Start of DATA FOR PROCESSING
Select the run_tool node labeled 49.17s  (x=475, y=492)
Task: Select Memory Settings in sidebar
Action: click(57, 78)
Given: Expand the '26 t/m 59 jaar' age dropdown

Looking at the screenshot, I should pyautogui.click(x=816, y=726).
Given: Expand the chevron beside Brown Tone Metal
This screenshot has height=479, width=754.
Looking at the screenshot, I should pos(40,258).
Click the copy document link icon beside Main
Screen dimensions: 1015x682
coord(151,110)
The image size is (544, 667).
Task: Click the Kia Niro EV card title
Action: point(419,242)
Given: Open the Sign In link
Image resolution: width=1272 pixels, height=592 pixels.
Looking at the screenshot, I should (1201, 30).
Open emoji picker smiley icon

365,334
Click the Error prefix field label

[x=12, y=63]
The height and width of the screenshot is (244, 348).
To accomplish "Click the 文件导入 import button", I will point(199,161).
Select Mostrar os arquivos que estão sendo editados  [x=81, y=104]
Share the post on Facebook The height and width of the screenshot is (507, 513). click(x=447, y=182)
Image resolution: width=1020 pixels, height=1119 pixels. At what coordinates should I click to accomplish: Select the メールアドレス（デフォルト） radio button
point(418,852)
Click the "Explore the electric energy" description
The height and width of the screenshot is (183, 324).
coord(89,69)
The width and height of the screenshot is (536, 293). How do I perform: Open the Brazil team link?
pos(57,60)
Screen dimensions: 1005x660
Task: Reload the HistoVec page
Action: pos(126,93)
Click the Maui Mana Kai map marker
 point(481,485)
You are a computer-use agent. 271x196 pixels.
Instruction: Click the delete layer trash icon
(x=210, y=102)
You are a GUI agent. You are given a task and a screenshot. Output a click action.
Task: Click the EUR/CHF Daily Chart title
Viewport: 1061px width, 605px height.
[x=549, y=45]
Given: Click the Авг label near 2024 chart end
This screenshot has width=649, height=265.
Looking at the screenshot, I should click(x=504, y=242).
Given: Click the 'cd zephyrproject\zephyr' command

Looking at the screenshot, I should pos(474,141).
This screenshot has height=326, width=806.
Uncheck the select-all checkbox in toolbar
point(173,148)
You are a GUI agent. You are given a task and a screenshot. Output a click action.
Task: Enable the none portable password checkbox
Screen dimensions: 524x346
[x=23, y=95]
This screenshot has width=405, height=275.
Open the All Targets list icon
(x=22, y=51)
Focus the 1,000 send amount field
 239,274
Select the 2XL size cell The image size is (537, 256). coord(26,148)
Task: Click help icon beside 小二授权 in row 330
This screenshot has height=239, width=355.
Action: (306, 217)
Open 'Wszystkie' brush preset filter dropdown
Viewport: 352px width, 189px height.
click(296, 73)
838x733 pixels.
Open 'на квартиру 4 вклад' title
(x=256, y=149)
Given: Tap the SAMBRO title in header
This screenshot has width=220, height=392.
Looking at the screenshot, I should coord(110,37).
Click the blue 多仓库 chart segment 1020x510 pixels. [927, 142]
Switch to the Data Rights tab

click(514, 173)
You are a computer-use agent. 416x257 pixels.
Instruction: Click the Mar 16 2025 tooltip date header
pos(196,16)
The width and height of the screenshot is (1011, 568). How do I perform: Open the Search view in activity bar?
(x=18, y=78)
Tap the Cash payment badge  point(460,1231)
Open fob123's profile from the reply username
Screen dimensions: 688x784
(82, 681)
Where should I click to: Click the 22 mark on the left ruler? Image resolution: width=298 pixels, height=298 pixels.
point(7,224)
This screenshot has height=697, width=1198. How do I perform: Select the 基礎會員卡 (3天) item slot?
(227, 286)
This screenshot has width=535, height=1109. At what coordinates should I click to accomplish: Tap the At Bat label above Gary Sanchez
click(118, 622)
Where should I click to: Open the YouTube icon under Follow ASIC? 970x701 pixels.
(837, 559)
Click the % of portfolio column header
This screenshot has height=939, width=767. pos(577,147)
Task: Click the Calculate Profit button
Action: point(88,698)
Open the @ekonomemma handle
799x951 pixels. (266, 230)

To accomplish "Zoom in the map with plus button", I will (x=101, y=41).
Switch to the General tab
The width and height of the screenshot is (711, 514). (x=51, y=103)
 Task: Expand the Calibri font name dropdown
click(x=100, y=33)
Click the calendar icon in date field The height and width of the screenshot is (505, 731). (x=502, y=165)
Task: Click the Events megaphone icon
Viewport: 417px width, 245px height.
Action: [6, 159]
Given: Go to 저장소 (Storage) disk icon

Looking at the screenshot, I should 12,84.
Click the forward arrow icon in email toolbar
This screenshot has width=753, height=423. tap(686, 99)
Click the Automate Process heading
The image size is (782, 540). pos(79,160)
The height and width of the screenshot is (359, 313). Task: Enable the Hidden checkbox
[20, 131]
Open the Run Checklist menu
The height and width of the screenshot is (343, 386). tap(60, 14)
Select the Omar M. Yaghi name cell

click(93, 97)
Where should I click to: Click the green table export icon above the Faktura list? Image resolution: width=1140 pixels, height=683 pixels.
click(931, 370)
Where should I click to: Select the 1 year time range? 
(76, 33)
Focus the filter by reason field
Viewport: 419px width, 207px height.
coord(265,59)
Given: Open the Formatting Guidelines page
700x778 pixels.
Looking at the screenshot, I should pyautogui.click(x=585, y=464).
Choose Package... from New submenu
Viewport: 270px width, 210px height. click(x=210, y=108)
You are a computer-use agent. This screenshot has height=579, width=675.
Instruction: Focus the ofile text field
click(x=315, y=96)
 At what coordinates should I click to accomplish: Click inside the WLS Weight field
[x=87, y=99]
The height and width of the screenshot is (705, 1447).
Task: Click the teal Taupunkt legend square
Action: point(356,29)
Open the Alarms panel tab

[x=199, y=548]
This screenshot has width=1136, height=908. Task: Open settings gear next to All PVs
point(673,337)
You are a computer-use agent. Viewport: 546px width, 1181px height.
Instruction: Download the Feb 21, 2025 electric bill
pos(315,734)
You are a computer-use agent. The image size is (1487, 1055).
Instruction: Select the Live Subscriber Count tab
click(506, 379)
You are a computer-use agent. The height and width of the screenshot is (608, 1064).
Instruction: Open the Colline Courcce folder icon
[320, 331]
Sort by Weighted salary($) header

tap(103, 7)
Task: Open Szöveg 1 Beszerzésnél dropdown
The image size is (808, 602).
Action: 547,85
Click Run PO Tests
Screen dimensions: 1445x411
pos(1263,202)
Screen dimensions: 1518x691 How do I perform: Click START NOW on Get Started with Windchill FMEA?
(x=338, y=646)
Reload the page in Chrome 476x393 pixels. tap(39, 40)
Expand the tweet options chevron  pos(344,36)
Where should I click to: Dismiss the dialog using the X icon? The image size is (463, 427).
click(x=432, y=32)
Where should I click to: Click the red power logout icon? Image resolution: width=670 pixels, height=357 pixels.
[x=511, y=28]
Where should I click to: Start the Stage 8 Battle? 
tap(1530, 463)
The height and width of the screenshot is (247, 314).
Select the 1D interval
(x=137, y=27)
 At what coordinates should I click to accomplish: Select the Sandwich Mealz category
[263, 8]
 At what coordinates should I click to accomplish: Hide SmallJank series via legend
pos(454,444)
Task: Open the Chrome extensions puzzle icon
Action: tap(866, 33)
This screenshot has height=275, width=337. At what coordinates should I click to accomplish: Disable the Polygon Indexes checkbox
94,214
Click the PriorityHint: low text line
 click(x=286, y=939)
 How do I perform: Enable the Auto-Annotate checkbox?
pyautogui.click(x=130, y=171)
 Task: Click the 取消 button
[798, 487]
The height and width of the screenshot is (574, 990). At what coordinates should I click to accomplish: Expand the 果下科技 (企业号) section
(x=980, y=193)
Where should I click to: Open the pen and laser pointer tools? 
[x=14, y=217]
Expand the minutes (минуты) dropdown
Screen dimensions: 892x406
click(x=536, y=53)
End of DATA FOR PROCESSING
Return every line from the entries that holds the string "will".

To accomplish "Click the 文件导入 import button", I will point(199,161).
To accomplish "Zoom in the map with plus button", I will (x=101, y=41).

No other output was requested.